Dr. Scott Sneddon reports

SHARP THERAPEUTICS APPOINTS CO-FOUNDER OF NATIONAL GAUCHER FOUNDATION AND CLINICAL RESEARCHER ROBIN ELY, M.D., TO ADVISORY BOARD

Sharp Therapeutics Corp. has appointed Robin Ely, MD, the clinical director and co-founder of the National Gaucher Foundation (NGF), to its advisory board.

Dr. Ely co-founded NGF in 1984 after her son was diagnosed with Gaucher disease. Dr. Ely played a pivotal role in facilitating the United States FDA (Food and Drug Administration) studies and approval of Ceredase, the first enzyme replacement therapy for Gaucher disease. Beyond her leadership at NGF, she directs the Foundation's Global Diagnostic and Treatment Initiative, bringing diagnostic capabilities and treatment access to underserved regions worldwide. Additionally, her clinical research on the management of Gaucher disease is internationally recognized. Dr. Ely earned an MD from the Georgetown University School of Medicine.

"We invited Dr. Ely to join our advisory board because her clinical experience and patient advocacy background align directly with Sharp's efforts in orphan diseases, especially Gaucher disease," said Scott Sneddon, PhD, JD, chief executive officer of Sharp Therapeutics. "Our mission is to develop medicines that restore function and meaningfully improve the lives of patients with genetic diseases. With '901 for Gaucher disease and a growing pipeline of programs in other high-need genetically defined indications, we aim to deliver transformative therapies for patients. As we prepare to initiate clinical studies later this year, Dr. Ely will bring unparalleled insights to our upcoming phase 1 study and our anticipated future registrational development activities."

Dr. Ely joins the Sharp advisory board along with other distinguished advisers, including:

• Mark Goldberg, MD, is an expert in developing and commercializing therapies for rare diseases. He has served as senior vice-president of clinical development at Genzyme where he played a central role in the development and regulatory approval of benchmark enzyme replacement therapies, including Fabrazyme for Fabry disease, Aldurazyme for MPS I, and Myozyme and Lumizyme for Pompe disease. Following Genzyme, Dr. Goldberg served as senior vice-president and then executive vice-president of global medical and regulatory strategy at Synageva BioPharma, where he played a key role in the development and approval of Kanuma (sebelipase alfa), an enzyme replacement therapy for lysosomal acid lipase deficiency (LALD), leading to the acquisition of Synageva by Alexion for $8.4-billion.
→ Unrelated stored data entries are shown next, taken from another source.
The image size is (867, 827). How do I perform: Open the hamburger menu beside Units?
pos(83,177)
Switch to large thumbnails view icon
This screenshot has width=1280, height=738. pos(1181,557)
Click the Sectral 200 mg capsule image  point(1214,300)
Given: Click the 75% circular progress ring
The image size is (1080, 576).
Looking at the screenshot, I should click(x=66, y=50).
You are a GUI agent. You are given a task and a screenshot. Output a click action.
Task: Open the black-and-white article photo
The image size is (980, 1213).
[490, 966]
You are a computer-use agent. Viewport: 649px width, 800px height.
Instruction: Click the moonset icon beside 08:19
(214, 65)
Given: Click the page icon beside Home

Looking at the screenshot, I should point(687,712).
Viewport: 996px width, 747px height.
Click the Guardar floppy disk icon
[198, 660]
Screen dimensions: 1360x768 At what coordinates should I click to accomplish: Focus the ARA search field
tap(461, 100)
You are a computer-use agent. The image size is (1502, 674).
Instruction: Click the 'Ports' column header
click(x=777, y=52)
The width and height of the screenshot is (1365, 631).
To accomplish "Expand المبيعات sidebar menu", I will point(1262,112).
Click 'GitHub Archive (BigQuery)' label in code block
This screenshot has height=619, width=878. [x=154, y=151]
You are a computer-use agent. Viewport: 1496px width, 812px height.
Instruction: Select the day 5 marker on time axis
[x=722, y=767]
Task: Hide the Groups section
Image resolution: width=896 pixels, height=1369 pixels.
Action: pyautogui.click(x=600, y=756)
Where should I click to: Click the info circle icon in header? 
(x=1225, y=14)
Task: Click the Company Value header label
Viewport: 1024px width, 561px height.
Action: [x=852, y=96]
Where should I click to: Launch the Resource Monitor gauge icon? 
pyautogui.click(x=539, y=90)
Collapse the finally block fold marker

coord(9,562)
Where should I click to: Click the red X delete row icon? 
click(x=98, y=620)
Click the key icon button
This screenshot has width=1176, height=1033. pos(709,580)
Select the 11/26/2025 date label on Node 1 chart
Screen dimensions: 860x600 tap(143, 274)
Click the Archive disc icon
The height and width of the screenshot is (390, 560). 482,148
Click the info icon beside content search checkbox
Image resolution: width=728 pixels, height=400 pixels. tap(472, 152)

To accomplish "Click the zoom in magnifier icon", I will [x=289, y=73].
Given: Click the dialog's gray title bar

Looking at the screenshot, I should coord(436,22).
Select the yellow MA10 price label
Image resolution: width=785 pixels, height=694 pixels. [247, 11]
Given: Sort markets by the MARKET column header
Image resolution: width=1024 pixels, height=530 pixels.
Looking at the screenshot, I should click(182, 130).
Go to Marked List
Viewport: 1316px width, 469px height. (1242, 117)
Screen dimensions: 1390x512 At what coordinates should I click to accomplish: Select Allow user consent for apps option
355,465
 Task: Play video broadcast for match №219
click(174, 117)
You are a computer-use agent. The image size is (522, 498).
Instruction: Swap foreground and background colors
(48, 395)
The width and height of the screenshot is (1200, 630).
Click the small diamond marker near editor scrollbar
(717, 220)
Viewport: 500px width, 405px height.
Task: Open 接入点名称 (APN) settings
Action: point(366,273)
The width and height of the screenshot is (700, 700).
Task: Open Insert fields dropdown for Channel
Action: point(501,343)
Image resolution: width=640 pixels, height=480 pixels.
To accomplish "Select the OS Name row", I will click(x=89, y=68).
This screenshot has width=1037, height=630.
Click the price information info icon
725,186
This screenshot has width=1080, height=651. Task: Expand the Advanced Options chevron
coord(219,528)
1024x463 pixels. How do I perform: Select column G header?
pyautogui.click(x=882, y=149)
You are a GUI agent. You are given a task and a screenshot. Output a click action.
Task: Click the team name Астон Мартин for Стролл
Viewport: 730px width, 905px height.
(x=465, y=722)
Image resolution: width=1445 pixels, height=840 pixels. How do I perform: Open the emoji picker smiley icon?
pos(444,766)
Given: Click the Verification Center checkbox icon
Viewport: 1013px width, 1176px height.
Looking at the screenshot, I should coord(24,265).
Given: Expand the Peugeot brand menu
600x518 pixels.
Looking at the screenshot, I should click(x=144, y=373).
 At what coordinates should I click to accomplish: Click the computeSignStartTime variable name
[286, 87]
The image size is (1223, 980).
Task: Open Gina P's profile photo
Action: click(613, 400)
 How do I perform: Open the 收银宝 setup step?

He has also served on the executive team and board of multiple biopharma companies, including ImmunoGen, Glycomimetics, Blueprint Medicines, Avacta Group and Walden Biosciences. Dr. Goldberg received his BA from Harvard College and MD from Harvard Medical School.
• Blaine McKee, PhD, is president and chief executive officer of Walden Biosciences. Dr. McKee has over 25 years of experience with expertise in corporate strategy and business development. He previously served as EVP and chief business officer at ImmunoGen, where he led corporate development, alliance management, commercial assessment and valuation functions. Before ImmunoGen, Dr. McKee was head of corporate development at Shire, leading corporate strategy, M&A and licensing. At Shire, he oversaw numerous transactions bringing key therapies into the Shire portfolio. His earlier career included a 15-year tenure at Genzyme, where he rose to SVP of strategic development for transplant, oncology and multiple sclerosis, leading business development and strategic transactions across multiple therapeutic areas. Dr. McKee received his BS in chemistry from Colorado State University, his PhD in organic chemistry from MIT and his MBA in finance from the MIT Sloan School of Management.

About Sharp Therapeutics Corp.

Sharp Therapeutics is a preclinical-stage company developing first-choice small-molecule therapeutics for genetic diseases. The company's discovery platform produces small molecule compounds that restore activity in mutated proteins giving the potential to treat genetic disorders with conventional pill-based medicines.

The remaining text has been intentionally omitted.